E não são apenas os artistas que têm problemas financeiros que fazem isso. Por exemplo, Michael Rapaport, conhecido pela sua participação na série Prison Break, tem uma fortuna de oito milhões de euros. No entanto, cobra 157 dólares, o equivalente a 139 euros, por cada vídeo para os fãs. Da mesma maneira, Tom Felton, Draco Malfoy em Harry Potter, possui uma fortuna de 20 milhões. Contudo, pede 703 dólares, o equivalente a 620 só para cumprimentar alguém.
Mas há quem vá mais longe… Myke Tyson cobra mais de 17 mil dólares, o equivalente a 14 mil euros, por um vídeo, enquanto o também ex-pugilista Floyd Mayweather recebe mais de 13 mil dólares, 11 mil em euros, por falar por alguns segundos. Fran Drescher, protagonista da série televisiva The Nanny, e Caitlyn Jenner, socialite e ex-atleta, solicitam cerca de dois mil dólares, o equivalente a 1750 euros, por vídeo e garantem que doam os seus lucros às ONGs que fundaram.
A tecnologia como ferramenta de aproximação
«Figuras públicas são aquelas pessoas que por expor a sua vida privada, pela sua profissão ou por possuir algum talento especial, conseguem formar um público e constituir uma audiência», explica à LUZ Nuno Correia de Brito. O especialista e professor de Media e Sociedade da Universidade Autónoma de Lisboa nota que a Cameo conheceu grande desenvolvimento em contexto de pandemia: «A aplicação tem como principal aspeto de diferenciação a promessa de pôr em contacto direto famosos e o seu público. O facto de sermos obrigados a ficar em casa, permitiu a que alguns produtos e soluções de media se tornassem estrelas, como é este caso. O que se tornou uma oportunidade para artistas e para os seus fãs», explica.
O entretenimento reconfigurou-se, contudo, a transformação dos públicos e das audiências é já um ponto assente desde há alguns anos, «tornando-se mais enfática a partir da introdução de novas tecnologias como a internet e os telemóveis com dados móveis». «Assiste-se hoje a uma fragmentação do público. Hoje falamos de ‘nichos’ e não mais de audiências de massas. Existe, se quisermos, uma conceção diferente dos conceitos de ‘público’ e de ‘privado’. Parece que estas fronteiras estão a dissipar-se», defende. Perante isto, também as figuras públicas, nomeadamente artistas, políticos, participantes de reality shows, entre outros, «estão a usar a tecnologia para construir estes espaços e estas relações».

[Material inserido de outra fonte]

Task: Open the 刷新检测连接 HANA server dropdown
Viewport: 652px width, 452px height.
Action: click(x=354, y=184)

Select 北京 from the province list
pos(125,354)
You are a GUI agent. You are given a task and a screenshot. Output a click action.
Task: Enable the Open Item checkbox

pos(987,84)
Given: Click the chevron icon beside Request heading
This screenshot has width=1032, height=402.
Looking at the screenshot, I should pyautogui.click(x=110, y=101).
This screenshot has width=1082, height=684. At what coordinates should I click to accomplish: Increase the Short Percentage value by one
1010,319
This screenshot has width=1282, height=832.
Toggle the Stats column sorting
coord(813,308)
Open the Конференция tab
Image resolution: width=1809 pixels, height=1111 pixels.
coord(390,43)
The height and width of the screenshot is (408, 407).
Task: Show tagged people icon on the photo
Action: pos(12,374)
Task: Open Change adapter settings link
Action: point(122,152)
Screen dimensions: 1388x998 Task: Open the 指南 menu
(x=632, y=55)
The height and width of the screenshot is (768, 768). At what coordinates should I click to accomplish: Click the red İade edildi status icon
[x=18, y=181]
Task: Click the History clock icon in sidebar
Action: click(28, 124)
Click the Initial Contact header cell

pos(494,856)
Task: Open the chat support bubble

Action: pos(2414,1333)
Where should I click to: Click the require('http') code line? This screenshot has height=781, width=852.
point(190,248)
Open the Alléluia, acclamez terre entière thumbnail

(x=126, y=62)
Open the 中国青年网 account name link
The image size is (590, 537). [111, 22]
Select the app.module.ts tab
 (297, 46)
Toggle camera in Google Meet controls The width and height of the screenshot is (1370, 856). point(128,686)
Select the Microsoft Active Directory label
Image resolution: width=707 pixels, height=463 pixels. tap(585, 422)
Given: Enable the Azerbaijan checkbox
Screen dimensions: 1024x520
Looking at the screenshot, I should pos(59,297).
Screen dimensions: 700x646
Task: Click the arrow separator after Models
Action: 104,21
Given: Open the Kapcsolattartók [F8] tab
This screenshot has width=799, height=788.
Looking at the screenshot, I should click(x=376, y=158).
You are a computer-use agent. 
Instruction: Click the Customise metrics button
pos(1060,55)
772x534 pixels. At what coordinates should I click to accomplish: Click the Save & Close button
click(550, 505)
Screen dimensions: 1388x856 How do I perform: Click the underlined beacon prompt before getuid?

Por outro lado, acrescenta Nuno de Brito, o público necessita de propostas mais interativas, mais personalizadas, feitas à sua medida e com maior grau de proximidade. «Este facto levou a situações como, por exemplo, o recurso às ‘selfies’ do nosso Presidente da República, Professor Marcelo Rebelo de Sousa, ou aos concertos mais intimistas de estrelas planetárias como a Madonna, ou ainda, mais recente, o sucesso de Bruno Nogueira nas redes sociais durante a pandemia», elucida, sublinhando que existem, efetivamente, diferenças entre uma cultura de massas e uma cultura que caracteriza uma sociedade da informação, como a que atualmente vigora, «em que a tecnologia reformula e condiciona as nossas relações sociais, assim como a forma como produzimos e consumimos cultura, ou nos organizamos política e economicamente».